Below are records. Return each one exactly as written.
----------------
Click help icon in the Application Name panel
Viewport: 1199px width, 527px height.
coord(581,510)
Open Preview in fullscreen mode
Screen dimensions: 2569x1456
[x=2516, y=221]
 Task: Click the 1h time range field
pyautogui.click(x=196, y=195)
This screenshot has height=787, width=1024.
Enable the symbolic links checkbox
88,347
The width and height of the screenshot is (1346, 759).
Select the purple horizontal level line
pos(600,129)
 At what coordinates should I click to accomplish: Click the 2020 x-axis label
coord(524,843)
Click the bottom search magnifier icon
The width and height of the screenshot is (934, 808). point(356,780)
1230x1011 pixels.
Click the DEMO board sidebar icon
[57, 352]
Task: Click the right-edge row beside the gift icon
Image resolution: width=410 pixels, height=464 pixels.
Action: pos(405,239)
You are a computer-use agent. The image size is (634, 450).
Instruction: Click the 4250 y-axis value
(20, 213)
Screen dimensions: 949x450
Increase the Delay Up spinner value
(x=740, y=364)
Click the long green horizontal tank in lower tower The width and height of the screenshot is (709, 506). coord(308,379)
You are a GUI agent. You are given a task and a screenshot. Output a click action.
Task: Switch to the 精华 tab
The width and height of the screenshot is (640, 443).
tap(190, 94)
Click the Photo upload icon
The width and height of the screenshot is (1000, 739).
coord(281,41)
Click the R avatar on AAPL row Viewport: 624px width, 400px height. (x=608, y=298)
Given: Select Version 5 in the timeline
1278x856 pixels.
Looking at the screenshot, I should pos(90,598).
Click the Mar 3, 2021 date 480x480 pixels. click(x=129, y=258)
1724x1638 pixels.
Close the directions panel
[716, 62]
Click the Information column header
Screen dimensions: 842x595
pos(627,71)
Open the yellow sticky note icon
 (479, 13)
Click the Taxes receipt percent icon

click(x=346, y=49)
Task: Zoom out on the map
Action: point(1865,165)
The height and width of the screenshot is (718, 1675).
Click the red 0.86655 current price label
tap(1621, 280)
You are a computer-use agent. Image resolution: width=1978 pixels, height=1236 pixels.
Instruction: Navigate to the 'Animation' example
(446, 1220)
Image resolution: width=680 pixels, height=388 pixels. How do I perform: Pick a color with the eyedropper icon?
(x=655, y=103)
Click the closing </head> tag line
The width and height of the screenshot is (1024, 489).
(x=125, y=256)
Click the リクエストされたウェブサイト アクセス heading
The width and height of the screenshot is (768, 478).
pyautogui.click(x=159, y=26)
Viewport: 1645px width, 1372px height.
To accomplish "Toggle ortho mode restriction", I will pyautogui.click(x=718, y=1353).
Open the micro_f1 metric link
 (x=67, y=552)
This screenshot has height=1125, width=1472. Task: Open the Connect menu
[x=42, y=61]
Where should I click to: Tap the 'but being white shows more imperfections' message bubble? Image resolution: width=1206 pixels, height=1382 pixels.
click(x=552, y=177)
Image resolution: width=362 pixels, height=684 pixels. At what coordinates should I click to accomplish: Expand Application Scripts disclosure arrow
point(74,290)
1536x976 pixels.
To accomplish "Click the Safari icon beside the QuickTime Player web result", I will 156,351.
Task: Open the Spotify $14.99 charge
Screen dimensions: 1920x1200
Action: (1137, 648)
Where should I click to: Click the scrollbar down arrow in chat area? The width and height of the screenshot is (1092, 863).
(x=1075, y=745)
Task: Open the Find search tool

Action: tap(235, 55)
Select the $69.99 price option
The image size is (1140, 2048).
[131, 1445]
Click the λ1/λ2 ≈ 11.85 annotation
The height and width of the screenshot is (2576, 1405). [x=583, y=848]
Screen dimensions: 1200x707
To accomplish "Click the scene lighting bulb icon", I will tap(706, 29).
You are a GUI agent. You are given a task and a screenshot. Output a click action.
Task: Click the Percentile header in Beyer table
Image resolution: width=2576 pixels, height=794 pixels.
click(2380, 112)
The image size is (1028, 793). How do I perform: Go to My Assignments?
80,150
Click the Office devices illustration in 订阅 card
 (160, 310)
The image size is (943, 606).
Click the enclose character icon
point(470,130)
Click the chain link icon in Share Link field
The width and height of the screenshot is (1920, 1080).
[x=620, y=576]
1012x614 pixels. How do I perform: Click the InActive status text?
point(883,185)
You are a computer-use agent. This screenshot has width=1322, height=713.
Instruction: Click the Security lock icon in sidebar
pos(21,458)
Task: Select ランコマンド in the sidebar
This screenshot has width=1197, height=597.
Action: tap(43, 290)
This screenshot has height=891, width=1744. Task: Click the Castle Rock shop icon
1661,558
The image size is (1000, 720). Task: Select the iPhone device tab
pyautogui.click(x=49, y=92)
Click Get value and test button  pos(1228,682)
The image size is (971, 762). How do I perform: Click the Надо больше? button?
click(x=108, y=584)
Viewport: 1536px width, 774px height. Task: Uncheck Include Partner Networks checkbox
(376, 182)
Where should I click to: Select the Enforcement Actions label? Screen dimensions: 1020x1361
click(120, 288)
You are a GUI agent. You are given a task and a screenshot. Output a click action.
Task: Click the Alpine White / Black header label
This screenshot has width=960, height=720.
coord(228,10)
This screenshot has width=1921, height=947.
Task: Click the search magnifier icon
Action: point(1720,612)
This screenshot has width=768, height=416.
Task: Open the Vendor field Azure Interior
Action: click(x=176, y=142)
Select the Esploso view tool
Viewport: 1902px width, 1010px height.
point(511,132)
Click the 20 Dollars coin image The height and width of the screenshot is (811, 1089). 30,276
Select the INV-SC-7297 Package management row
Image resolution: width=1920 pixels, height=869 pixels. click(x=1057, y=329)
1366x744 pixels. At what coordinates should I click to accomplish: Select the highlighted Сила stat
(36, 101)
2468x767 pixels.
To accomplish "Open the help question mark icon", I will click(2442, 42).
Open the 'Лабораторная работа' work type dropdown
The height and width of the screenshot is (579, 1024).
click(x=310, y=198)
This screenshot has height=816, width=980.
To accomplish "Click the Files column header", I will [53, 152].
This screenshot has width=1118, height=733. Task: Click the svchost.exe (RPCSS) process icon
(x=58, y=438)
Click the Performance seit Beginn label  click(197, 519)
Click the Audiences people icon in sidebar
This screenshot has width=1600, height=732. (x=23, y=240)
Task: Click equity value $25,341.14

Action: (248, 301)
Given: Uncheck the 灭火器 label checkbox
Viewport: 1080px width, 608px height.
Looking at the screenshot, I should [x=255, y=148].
----------------
▶ [Result below]:
Click help icon in the Application Name panel
Viewport: 1199px width, 527px height.
coord(581,510)
Open Preview in fullscreen mode
Screen dimensions: 2569x1456
[x=2516, y=221]
 Task: Click the 1h time range field
pyautogui.click(x=196, y=195)
This screenshot has height=787, width=1024.
Enable the symbolic links checkbox
88,347
The width and height of the screenshot is (1346, 759).
Select the purple horizontal level line
pos(600,129)
 At what coordinates should I click to accomplish: Click the 2020 x-axis label
coord(524,843)
Click the bottom search magnifier icon
The width and height of the screenshot is (934, 808). point(356,780)
1230x1011 pixels.
Click the DEMO board sidebar icon
[57, 352]
Task: Click the right-edge row beside the gift icon
Image resolution: width=410 pixels, height=464 pixels.
Action: pos(405,239)
You are a computer-use agent. The image size is (634, 450).
Instruction: Click the 4250 y-axis value
(20, 213)
Screen dimensions: 949x450
Increase the Delay Up spinner value
(x=740, y=364)
Click the long green horizontal tank in lower tower The width and height of the screenshot is (709, 506). coord(308,379)
You are a GUI agent. You are given a task and a screenshot. Output a click action.
Task: Switch to the 精华 tab
The width and height of the screenshot is (640, 443).
tap(190, 94)
Click the Photo upload icon
The width and height of the screenshot is (1000, 739).
coord(281,41)
Click the R avatar on AAPL row Viewport: 624px width, 400px height. (x=608, y=298)
Given: Select Version 5 in the timeline
1278x856 pixels.
Looking at the screenshot, I should pos(90,598).
Click the Mar 3, 2021 date 480x480 pixels. click(x=129, y=258)
1724x1638 pixels.
Close the directions panel
[716, 62]
Click the Information column header
Screen dimensions: 842x595
pos(627,71)
Open the yellow sticky note icon
 (479, 13)
Click the Taxes receipt percent icon

click(x=346, y=49)
Task: Zoom out on the map
Action: point(1865,165)
The height and width of the screenshot is (718, 1675).
Click the red 0.86655 current price label
tap(1621, 280)
You are a computer-use agent. Image resolution: width=1978 pixels, height=1236 pixels.
Instruction: Navigate to the 'Animation' example
(446, 1220)
Image resolution: width=680 pixels, height=388 pixels. How do I perform: Pick a color with the eyedropper icon?
(x=655, y=103)
Click the closing </head> tag line
The width and height of the screenshot is (1024, 489).
(x=125, y=256)
Click the リクエストされたウェブサイト アクセス heading
The width and height of the screenshot is (768, 478).
pyautogui.click(x=159, y=26)
Viewport: 1645px width, 1372px height.
To accomplish "Toggle ortho mode restriction", I will pyautogui.click(x=718, y=1353).
Open the micro_f1 metric link
 (x=67, y=552)
This screenshot has height=1125, width=1472. Task: Open the Connect menu
[x=42, y=61]
Where should I click to: Tap the 'but being white shows more imperfections' message bubble? Image resolution: width=1206 pixels, height=1382 pixels.
click(x=552, y=177)
Image resolution: width=362 pixels, height=684 pixels. At what coordinates should I click to accomplish: Expand Application Scripts disclosure arrow
point(74,290)
1536x976 pixels.
To accomplish "Click the Safari icon beside the QuickTime Player web result", I will 156,351.
Task: Open the Spotify $14.99 charge
Screen dimensions: 1920x1200
Action: (1137, 648)
Where should I click to: Click the scrollbar down arrow in chat area? The width and height of the screenshot is (1092, 863).
(x=1075, y=745)
Task: Open the Find search tool

Action: tap(235, 55)
Select the $69.99 price option
The image size is (1140, 2048).
[131, 1445]
Click the λ1/λ2 ≈ 11.85 annotation
The height and width of the screenshot is (2576, 1405). [x=583, y=848]
Screen dimensions: 1200x707
To accomplish "Click the scene lighting bulb icon", I will tap(706, 29).
You are a GUI agent. You are given a task and a screenshot. Output a click action.
Task: Click the Percentile header in Beyer table
Image resolution: width=2576 pixels, height=794 pixels.
click(2380, 112)
The image size is (1028, 793). How do I perform: Go to My Assignments?
80,150
Click the Office devices illustration in 订阅 card
 (160, 310)
The image size is (943, 606).
Click the enclose character icon
point(470,130)
Click the chain link icon in Share Link field
The width and height of the screenshot is (1920, 1080).
[x=620, y=576]
1012x614 pixels. How do I perform: Click the InActive status text?
point(883,185)
You are a computer-use agent. This screenshot has width=1322, height=713.
Instruction: Click the Security lock icon in sidebar
pos(21,458)
Task: Select ランコマンド in the sidebar
This screenshot has width=1197, height=597.
Action: tap(43, 290)
This screenshot has height=891, width=1744. Task: Click the Castle Rock shop icon
1661,558
The image size is (1000, 720). Task: Select the iPhone device tab
pyautogui.click(x=49, y=92)
Click Get value and test button  pos(1228,682)
The image size is (971, 762). How do I perform: Click the Надо больше? button?
click(x=108, y=584)
Viewport: 1536px width, 774px height. Task: Uncheck Include Partner Networks checkbox
(376, 182)
Where should I click to: Select the Enforcement Actions label? Screen dimensions: 1020x1361
click(120, 288)
You are a GUI agent. You are given a task and a screenshot. Output a click action.
Task: Click the Alpine White / Black header label
This screenshot has width=960, height=720.
coord(228,10)
This screenshot has width=1921, height=947.
Task: Click the search magnifier icon
Action: point(1720,612)
This screenshot has width=768, height=416.
Task: Open the Vendor field Azure Interior
Action: click(x=176, y=142)
Select the Esploso view tool
Viewport: 1902px width, 1010px height.
point(511,132)
Click the 20 Dollars coin image The height and width of the screenshot is (811, 1089). 30,276
Select the INV-SC-7297 Package management row
Image resolution: width=1920 pixels, height=869 pixels. click(x=1057, y=329)
1366x744 pixels. At what coordinates should I click to accomplish: Select the highlighted Сила stat
(36, 101)
2468x767 pixels.
To accomplish "Open the help question mark icon", I will click(2442, 42).
Open the 'Лабораторная работа' work type dropdown
The height and width of the screenshot is (579, 1024).
click(x=310, y=198)
This screenshot has height=816, width=980.
To accomplish "Click the Files column header", I will [53, 152].
This screenshot has width=1118, height=733. Task: Click the svchost.exe (RPCSS) process icon
(x=58, y=438)
Click the Performance seit Beginn label  click(197, 519)
Click the Audiences people icon in sidebar
This screenshot has width=1600, height=732. (x=23, y=240)
Task: Click equity value $25,341.14

Action: (248, 301)
Given: Uncheck the 灭火器 label checkbox
Viewport: 1080px width, 608px height.
Looking at the screenshot, I should [x=255, y=148].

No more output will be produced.